Security features selain berfungsi sebagai alat pengamanan, baik dalam bentuk kasat mata maupun tidak kasat mata juga memiliki
beberapa fungsi lain, yaitu :
1. Fungsi estetika, agar uang tampak menarik.
2. Untuk membedakan antara satu pecahan dengan pecahan lainnya, atau antara satu mata uang dengan mata uang lainnya.
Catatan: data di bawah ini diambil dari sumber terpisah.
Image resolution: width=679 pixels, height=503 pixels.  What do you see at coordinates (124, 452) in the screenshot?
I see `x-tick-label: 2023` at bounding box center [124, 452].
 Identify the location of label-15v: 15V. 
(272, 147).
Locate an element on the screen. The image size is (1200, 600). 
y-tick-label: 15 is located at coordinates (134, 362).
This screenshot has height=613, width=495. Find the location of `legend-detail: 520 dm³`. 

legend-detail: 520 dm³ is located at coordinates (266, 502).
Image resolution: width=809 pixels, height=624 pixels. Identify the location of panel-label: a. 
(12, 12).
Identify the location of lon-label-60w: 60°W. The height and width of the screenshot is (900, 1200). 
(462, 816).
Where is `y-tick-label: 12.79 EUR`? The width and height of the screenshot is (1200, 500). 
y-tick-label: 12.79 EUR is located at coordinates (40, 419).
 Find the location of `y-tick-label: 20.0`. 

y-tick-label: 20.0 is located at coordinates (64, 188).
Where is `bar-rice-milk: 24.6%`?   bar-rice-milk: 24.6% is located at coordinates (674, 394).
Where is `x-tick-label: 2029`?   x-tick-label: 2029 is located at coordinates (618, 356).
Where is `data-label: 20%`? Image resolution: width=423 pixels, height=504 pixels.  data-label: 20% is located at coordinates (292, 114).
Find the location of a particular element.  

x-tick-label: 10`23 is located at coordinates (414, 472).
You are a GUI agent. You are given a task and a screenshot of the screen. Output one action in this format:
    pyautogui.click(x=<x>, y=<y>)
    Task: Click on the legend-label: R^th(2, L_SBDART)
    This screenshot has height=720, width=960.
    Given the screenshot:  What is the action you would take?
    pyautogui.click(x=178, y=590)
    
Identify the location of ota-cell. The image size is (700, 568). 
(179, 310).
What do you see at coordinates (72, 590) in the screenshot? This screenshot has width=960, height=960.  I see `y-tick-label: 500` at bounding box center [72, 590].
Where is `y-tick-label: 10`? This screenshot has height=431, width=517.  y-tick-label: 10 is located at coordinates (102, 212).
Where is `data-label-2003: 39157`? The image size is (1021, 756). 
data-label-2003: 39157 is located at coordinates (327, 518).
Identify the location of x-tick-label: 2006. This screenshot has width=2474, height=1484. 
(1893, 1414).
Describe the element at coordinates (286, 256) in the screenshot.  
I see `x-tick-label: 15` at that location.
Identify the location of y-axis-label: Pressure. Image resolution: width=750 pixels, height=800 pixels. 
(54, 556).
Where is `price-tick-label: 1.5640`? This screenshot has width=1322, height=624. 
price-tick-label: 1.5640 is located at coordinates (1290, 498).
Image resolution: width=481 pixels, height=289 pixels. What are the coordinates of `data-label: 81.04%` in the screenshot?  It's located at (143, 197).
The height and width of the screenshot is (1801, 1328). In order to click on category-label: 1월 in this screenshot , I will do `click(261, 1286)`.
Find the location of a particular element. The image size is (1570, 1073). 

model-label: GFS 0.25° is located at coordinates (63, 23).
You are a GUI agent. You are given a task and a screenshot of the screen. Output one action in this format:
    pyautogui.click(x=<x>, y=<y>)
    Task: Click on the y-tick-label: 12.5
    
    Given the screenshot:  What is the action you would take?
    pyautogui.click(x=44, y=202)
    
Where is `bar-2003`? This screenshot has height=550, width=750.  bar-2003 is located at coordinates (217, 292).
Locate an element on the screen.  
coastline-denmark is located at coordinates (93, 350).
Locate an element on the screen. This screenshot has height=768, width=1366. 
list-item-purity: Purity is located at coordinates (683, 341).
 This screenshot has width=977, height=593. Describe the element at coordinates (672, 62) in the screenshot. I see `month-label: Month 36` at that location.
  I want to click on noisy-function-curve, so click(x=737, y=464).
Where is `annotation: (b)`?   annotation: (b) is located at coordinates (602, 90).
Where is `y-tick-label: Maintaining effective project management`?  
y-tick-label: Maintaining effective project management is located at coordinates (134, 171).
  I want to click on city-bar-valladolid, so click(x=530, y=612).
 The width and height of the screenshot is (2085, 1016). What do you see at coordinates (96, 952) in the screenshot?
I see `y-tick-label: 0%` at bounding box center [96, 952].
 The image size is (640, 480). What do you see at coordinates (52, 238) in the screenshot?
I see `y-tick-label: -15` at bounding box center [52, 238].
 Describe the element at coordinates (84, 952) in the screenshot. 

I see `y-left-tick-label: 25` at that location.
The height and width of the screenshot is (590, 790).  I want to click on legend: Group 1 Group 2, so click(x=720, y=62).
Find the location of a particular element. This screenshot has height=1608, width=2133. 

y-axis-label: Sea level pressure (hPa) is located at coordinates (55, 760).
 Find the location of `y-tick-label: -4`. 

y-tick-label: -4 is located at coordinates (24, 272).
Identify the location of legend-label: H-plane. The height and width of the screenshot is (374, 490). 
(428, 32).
II. Unsur Pengaman pada Uang Kertas Rupiah


Unsur pengaman pada uang kertas meliputi bahan uang dan teknik cetak. Pemilihan unsur pengaman merupakan suatu aspek yang
penting agar uang sulit dipalsukan. Perlu disadari bahwa sulitnya uang untuk dipalsukan tidak semata-mata tergantung pada unsur
pengaman, tetapi juga dipengaruhi oleh gambar disain, warna maupun teknik cetak.
Unsur pengaman pada uang kertas Rupiah dapat dibedakan berdasarkan unsur pengaman yang terbuka (covert security features) dan
tidak terbuka (covert security features). Kebanyakan unsur pengaman adalah yang terbuka dan dapat dilihat dengan mudah oleh
masyarakat. Pendeteksian unsur pengaman tersebut dapat dilakukan dengan mata telanjang (kasat mata), perabaan tangan (kasat
raba), maupun dengan menggunakan peralatan sederhana seperti kaca pembesar dan ultra violet. Pendeteksian unsur pengaman yang
tidak terbuka hanya dapat dilakukan dengan suatu mesin yang memiliki sensor tertentu yang memiliki tingkat kepastian dan
kecepatan yang cukup tinggi untuk mengetahui unsur pengaman tersebut.
Dalam melakukan pemilihan unsur pengaman uang kertas, pada umumnya mempertimbangkan 2 hal utama yaitu:
a. Semakin besar nominal pecahan diperlukan unsure pengaman yang lebih baik, kompleks, dan canggih.
b. Unsur pengaman yang dipilih didasarkan pada hasil penelitian dan mempertimbangkan perkembangan teknologi.

III. Karakteristik Uang Logam Rupiah


Beberapa karakteristik tertentu yang perlu diperhatikan dalam uang logam Rupiah antara lain:
a. Setiap pecahan uang logam mudah dikenali baik secara kasat mata dan kasat raba.
b. Uang logam menggunakan bahan yang tahan lama dan tidak mengandung zat yang membahayakan.
c. Uang logam yang dikeluarkan dalam ukuran yang sesuai, tidak terlalu besar atau tidak terlalu berat.
d. Uang logam Rupiah berbentuk bulat, dengan bagian samping bergerigi atau tidak bergerigi.